*Aim of the task:*
Take each line of the entries below that contains "input" and copy it.

Data: Begin

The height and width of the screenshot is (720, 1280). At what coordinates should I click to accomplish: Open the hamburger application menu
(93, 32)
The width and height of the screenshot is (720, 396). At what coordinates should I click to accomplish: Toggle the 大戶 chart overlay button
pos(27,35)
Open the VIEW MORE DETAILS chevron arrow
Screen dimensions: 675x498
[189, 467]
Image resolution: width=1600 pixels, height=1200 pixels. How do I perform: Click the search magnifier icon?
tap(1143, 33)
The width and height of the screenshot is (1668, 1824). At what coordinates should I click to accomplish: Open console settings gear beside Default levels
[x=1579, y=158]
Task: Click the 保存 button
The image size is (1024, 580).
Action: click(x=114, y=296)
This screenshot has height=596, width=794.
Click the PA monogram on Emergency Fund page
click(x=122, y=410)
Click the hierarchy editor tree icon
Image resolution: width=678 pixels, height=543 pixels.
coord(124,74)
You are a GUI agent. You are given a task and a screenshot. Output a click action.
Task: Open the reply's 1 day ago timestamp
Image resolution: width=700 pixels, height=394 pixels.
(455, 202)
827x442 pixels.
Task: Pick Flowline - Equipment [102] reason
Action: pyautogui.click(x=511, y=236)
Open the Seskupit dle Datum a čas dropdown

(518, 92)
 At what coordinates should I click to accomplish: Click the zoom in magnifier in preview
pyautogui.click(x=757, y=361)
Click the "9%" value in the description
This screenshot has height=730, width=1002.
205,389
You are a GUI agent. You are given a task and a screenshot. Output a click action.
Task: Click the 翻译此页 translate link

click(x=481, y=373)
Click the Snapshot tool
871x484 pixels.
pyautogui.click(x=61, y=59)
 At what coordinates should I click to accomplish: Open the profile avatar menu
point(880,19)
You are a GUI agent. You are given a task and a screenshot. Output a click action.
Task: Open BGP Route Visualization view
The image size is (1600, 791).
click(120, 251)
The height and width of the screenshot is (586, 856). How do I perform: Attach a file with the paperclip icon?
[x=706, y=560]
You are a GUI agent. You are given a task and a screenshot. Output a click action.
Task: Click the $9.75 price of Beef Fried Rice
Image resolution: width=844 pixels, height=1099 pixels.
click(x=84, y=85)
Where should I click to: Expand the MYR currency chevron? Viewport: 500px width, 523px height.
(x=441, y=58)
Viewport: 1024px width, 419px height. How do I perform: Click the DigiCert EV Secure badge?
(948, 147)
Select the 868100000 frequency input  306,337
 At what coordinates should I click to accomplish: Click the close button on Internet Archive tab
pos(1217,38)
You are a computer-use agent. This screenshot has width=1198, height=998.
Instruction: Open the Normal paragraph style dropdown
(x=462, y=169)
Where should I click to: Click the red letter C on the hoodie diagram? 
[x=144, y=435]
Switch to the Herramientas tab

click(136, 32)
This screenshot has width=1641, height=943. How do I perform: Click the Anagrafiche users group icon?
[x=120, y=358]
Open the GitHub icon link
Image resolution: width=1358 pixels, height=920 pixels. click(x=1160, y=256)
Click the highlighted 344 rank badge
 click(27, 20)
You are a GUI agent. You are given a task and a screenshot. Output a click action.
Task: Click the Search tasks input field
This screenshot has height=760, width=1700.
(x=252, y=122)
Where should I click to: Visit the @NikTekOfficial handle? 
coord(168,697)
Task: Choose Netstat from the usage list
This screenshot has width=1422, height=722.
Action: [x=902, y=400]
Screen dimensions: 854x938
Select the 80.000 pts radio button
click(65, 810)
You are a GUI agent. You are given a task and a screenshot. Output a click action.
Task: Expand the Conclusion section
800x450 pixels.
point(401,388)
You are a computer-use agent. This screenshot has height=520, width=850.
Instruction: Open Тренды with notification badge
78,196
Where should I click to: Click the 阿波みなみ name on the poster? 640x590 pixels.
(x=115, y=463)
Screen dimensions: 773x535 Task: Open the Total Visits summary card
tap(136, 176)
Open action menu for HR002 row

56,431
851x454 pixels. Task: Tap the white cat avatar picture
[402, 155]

Data: End

*Output below:*
Select the 868100000 frequency input  306,337
Task: Click the Search tasks input field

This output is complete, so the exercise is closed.